2. **Make it simpler using a trick!** I remember that $2 \sin A \cos B = \sin(A+B) + \sin(A-B)$. If we let $A=3\theta$ and $B=\theta$, then $\sin 3 \theta \cos \theta = \frac{1}{2} (\sin(3\theta+\theta) + \sin(3\theta-\theta)) = \frac{1}{2}(\sin 4\theta + \sin 2\theta)$.
3. **Check if our new function is "odd" or "even":** A function is "odd" if $f(-\theta) = -f(\theta)$ (like $\sin \theta$). It's "even" if $f(-\theta) = f(\theta)$ (like $\cos \theta$).
* Let's check $\sin 4\theta$: $\sin(4(-\theta)) = \sin(-4\theta) = -\sin 4\theta$. So, $\sin 4\theta$ is an odd function.
* Let's check $\sin 2\theta$: $\sin(2(-\theta)) = \sin(-2\theta) = -\sin 2\theta$. So, $\sin 2\theta$ is also an odd function.
* When you add two odd functions together, you get another odd function! So, $\sin 4\theta + \sin 2\theta$ is an odd function.
* Multiplying by a constant (like $\frac{1}{2}$) doesn't change if it's odd or even. So, $\frac{1}{2}(\sin 4\theta + \sin 2\theta)$ is an odd function.
4. **The cool trick for "odd" functions:** When you integrate an odd function over an interval that's perfectly symmetric around zero (like from $-\pi$ to $\pi$), the answer is always ZERO! Think of it like the positive parts canceling out the negative parts perfectly.
5. **So, the answer is 0!**

Alternative answer

Answer: 0 Explain
This is a question about definite integrals and the neat trick of using properties of odd and even functions . The solving step is:

First, I looked at the function we're integrating: $f(\theta) = \sin 3\theta \cos \theta$.

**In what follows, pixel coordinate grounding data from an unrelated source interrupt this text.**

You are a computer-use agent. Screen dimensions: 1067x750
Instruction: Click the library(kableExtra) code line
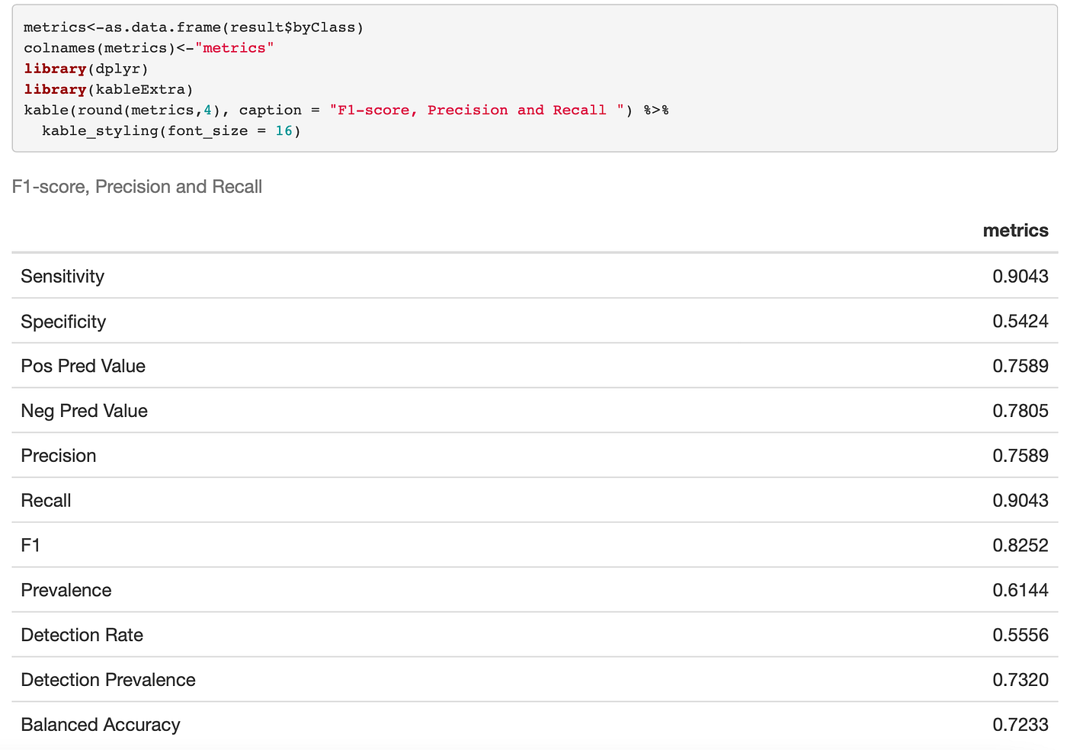[108, 89]
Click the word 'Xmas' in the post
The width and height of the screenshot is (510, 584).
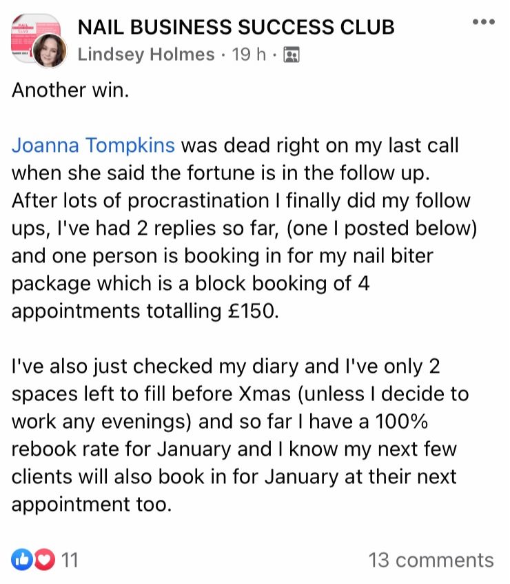(x=264, y=394)
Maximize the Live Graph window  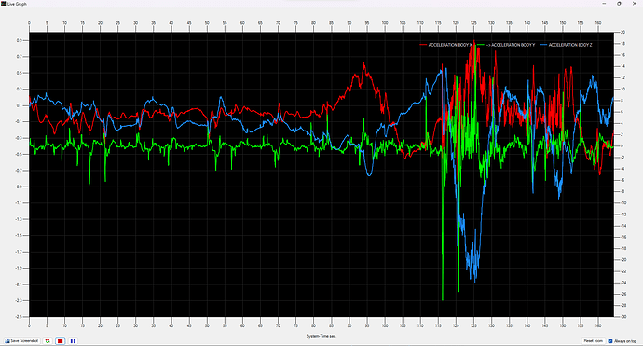tap(619, 4)
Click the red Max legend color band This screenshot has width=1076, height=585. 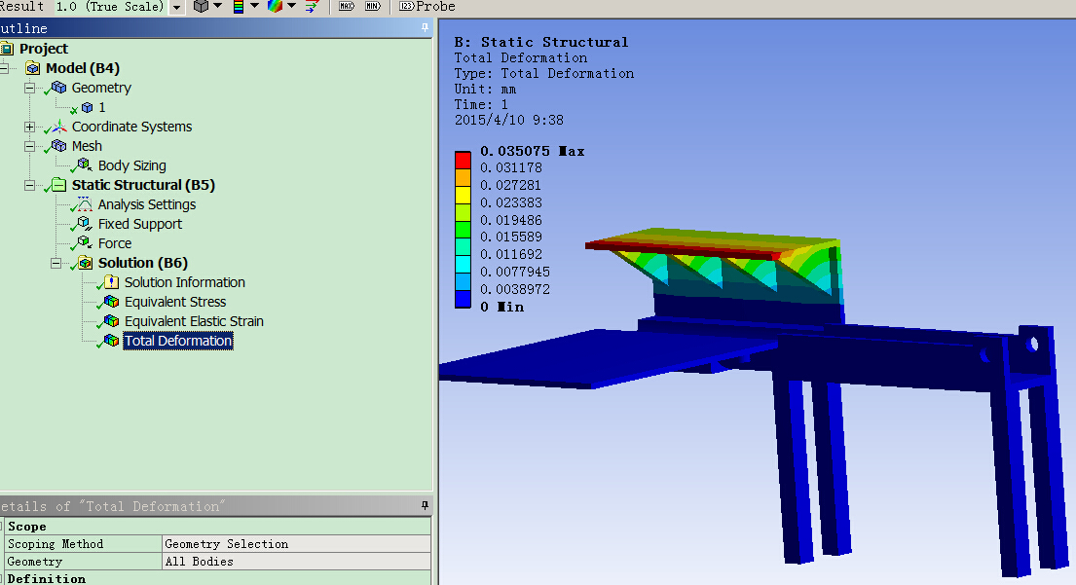(463, 159)
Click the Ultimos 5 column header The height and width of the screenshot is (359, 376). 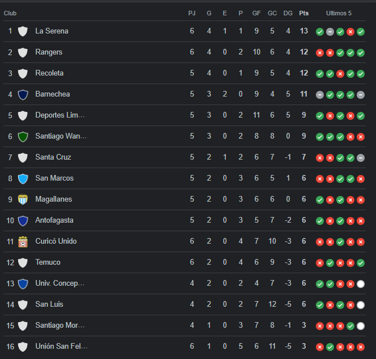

Then, I thought about whether this function is "odd" or "even." To figure that out, I checked what happens if I plug in $-\theta$ instead of $\theta$:
$f(-\theta) = \sin(3(-\theta)) \cos(-\theta)$

I know from my math class that $\sin(-x) = -\sin(x)$ (sine is an odd function) and $\cos(-x) = \cos(x)$ (cosine is an even function).
So, I can rewrite $f(-\theta)$ as:
$f(-\theta) = (-\sin 3\theta) (\cos \theta) = -\sin 3\theta \cos \theta$.

Look! $f(-\theta)$ ended up being exactly the negative of the original function $f(\theta)$! This means $f(-\theta) = -f(\theta)$, which is the definition of an *odd* function.

Finally, here's the cool trick! When you integrate an odd function over an interval that's perfectly symmetrical around zero (like from $-\pi$ to $\pi$), the positive parts of the graph exactly cancel out the negative parts. So, the total area (the integral) is zero!